Extrait cité
*****
3. Il ressort des pièces du dossier que M. A..., arrivé en France à une date indéterminée, a épousé à Mulhouse, le 25 mai 2012, une ressortissante kosovare, titulaire d'une carte de séjour pluriannuelle et travaillant en contrat à durée indéterminée comme agent d'entretien et serveuse. Le couple, qui réside à Maizières-lès-Metz, a donné naissance, sur le territoire français, à deux enfants, nés respectivement les 7 septembre 2012 et 22 juin 2016 et tous deux scolarisés. M. A... et son épouse justifient, par les nombreuses pièces versées aux débats, de la réalité et de la stabilité de leur communauté de vie, de leur maîtrise satisfaisante du français et de leur insertion dans la société française. En particulier, dans un courrier daté du 8 janvier 2018 et adressé au préfet de la Moselle, le maire de Maizières-lès-Metz souligne, en lettres manuscrites, que la famille est particulièrement bien intégrée et investie dans la commune. Le requérant fait valoir, en outre, qu'il a une soeur de nationalité française et un frère séjournant régulièrement sur le territoire français. Il produit également plusieurs demandes d'autorisation de travail, établies par des entreprises du bâtiment en vue de son recrutement sur un poste d'aide-électricien ou d'aide-étancheur. Si M. A... a indiqué de lui-même aux services de la préfecture faire des allers-retours réguliers entre la France et le Monténégro, il explique cette situation, sans être démenti sur ce point, par le fait que son passeport biométrique monténégrin ne l'autorise à séjourner régulièrement en France que pour une durée de quatre-vingt-dix jours. Par suite, alors même que le requérant n'établit pas être isolé dans son pays d'origine et qu'il entre dans les catégories ouvrant droit au regroupement familial, il est fondé à soutenir que l'arrêté du 4 décembre 2017 méconnaît les stipulations de l'article 8 de la convention européenne de sauvegarde des droits de l'homme et des libertés fondamentales et qu'il doit, pour ce motif, être annulé. Par voie de conséquence, la décision du 23 janvier 2018 doit également être annulée.
*****
Données fournies
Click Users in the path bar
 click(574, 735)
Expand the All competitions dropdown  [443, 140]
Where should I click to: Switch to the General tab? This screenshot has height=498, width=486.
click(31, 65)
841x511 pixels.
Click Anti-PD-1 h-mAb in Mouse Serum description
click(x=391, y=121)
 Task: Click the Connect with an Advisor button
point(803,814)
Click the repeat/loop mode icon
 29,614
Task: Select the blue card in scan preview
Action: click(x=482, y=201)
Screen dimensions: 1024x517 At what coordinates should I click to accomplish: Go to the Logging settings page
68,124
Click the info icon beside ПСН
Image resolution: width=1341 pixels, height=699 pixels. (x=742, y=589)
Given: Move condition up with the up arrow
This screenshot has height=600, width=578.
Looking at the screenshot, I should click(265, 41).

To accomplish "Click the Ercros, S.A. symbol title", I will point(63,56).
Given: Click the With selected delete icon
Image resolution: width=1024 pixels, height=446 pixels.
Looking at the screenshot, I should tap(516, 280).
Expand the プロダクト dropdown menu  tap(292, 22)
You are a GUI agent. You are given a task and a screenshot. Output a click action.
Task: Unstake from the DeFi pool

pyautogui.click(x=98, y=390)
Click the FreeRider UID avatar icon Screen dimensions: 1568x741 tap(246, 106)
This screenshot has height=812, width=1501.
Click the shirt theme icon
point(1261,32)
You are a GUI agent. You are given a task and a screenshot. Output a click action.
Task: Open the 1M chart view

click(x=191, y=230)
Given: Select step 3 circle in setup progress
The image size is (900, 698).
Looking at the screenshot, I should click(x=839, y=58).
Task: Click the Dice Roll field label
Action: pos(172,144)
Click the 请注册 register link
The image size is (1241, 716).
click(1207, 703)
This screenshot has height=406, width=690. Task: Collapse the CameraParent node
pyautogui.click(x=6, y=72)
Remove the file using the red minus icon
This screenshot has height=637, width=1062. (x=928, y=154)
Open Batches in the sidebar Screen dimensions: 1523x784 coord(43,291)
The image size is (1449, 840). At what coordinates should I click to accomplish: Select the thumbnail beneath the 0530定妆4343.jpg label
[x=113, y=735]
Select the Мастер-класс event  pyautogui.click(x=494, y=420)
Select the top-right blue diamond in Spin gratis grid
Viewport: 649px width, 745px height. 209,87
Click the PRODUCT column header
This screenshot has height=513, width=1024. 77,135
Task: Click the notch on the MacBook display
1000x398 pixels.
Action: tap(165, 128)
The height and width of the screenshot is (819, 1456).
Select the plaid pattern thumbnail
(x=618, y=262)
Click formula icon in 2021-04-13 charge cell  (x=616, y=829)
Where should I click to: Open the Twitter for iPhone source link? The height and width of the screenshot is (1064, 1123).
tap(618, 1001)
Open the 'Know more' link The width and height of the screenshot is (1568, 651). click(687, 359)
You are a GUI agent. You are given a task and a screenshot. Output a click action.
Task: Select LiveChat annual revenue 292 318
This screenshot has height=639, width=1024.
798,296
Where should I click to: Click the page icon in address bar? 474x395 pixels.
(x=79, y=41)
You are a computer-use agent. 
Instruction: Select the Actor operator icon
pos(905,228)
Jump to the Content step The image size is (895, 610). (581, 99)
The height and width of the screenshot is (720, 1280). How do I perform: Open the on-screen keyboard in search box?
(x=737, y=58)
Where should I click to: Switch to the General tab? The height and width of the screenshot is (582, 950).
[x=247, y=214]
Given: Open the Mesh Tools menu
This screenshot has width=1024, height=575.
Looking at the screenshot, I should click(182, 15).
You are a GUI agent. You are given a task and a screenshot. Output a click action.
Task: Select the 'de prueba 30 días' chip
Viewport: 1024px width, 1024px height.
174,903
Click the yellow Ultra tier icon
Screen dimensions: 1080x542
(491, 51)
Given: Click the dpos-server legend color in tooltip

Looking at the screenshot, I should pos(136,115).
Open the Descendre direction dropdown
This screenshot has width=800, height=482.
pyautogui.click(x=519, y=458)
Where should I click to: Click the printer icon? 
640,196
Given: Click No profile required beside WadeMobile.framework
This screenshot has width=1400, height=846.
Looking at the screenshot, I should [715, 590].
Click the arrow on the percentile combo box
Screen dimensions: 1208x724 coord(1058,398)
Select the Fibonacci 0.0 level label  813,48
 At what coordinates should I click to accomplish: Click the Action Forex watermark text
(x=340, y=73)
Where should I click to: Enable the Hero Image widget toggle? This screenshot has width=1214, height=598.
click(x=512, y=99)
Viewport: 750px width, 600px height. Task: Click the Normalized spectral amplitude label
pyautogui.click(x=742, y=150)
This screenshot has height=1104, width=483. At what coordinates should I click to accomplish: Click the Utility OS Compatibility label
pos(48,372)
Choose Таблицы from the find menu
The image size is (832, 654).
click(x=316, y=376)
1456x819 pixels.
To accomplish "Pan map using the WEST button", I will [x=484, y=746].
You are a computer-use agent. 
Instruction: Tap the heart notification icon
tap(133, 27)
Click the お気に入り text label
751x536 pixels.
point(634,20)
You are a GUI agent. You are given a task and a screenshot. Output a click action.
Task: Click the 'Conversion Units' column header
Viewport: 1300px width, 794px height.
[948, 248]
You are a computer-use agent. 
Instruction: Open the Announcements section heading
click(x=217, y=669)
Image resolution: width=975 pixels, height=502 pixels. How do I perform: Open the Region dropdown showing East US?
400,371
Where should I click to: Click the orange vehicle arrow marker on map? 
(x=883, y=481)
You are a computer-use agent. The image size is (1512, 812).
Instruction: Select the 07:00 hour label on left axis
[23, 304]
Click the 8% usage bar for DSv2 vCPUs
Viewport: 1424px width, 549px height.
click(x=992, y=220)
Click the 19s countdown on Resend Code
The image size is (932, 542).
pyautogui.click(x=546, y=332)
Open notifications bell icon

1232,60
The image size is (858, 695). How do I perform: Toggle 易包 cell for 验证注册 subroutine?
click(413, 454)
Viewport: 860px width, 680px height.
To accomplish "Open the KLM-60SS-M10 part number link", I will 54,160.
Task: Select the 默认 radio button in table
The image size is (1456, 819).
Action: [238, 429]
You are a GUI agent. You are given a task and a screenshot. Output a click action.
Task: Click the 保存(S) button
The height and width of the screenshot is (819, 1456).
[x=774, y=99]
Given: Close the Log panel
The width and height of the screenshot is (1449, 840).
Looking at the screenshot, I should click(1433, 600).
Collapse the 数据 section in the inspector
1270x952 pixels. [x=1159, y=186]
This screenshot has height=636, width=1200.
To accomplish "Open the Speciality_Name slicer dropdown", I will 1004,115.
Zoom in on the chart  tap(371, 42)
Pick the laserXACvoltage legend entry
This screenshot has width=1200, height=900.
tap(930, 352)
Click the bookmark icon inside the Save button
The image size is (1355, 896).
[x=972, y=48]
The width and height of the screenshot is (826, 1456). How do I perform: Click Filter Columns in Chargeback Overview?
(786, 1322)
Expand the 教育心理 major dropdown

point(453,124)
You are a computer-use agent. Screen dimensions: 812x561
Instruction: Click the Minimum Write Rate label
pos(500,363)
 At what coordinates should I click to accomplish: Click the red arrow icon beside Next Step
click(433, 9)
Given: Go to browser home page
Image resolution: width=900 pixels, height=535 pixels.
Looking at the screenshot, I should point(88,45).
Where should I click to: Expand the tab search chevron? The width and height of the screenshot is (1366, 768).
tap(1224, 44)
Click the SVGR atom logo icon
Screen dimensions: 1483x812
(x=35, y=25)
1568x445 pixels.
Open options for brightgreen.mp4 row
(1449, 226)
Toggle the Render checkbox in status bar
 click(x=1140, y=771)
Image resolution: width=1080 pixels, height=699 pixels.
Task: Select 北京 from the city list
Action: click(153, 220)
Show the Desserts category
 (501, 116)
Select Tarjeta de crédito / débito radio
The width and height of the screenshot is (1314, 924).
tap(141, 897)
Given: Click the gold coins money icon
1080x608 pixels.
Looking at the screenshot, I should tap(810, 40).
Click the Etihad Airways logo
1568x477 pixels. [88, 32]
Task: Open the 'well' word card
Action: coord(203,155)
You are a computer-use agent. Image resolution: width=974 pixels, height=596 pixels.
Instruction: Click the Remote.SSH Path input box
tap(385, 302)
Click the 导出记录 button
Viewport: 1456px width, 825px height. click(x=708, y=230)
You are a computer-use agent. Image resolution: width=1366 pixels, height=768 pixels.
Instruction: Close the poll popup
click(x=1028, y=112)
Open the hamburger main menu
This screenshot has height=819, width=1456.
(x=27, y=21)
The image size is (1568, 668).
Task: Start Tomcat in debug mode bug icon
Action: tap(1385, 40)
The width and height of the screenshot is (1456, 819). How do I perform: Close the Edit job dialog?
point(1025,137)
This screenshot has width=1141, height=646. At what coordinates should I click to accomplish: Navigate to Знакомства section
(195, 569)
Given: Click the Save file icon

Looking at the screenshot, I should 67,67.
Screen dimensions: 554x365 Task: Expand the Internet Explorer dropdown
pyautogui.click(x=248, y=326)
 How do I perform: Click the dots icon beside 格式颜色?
*****
Tâche à accomplir
Rédigez la suite de l'extrait de décision de justice en reprenant juste après sa dernière phrase. Ces données n'interviennent en rien ici.

Corrigé
4. Il résulte de ce qui précède, sans qu'il soit besoin de statuer sur les autres moyens de la requête, que M. A... est fondé à demander l'annulation de l'arrêté et de la décision du préfet de la Moselle des 4 décembre 2017 et 23 janvier 2018. Par suite, il est également fondé à soutenir que c'est à tort que, par le jugement attaqué, le tribunal administratif de Strasbourg a rejeté sa demande.

Sur les conclusions à fin d'injonction :

5. Eu égard au motif d'annulation retenu, l'exécution du présent arrêt implique nécessairement qu'il soit enjoint au préfet de la Moselle de délivrer à M. A... un titre de séjour portant la mention " vie privée et familiale " dans un délai d'un mois suivant sa notification.

Sur les frais de justice :

6. M. A... a été admis au bénéfice de l'aide juridictionnelle totale par une décision du 24 novembre 2020. Son conseil peut donc se prévaloir des dispositions combinées des articles L. 761-1 du code de justice administrative et 37 de la loi du 10 juillet 1991. Il y a lieu, dans les circonstances de l'espèce, de mettre à la charge de l'Etat le versement à Me D..., sous réserve qu'elle renonce à percevoir la somme correspondant à la part contributive de l'Etat à l'aide juridictionnelle, la somme de 1 500 euros au titre des frais exposés et non compris dans les dépens.

D E C I D E :

Article 1er : Le jugement n° 1800768 du tribunal administratif de Strasbourg du 21 octobre 2020 est annulé.

Article 2 : L'arrêté et la décision du préfet de la Moselle des 4 décembre 2017 et 23 janvier 2018 sont annulés.

Article 3 : Il est enjoint au préfet de la Moselle de délivrer à M. A... un titre de séjour portant la mention " vie privée et familiale " dans un délai d'un mois suivant la notification du présent arrêt.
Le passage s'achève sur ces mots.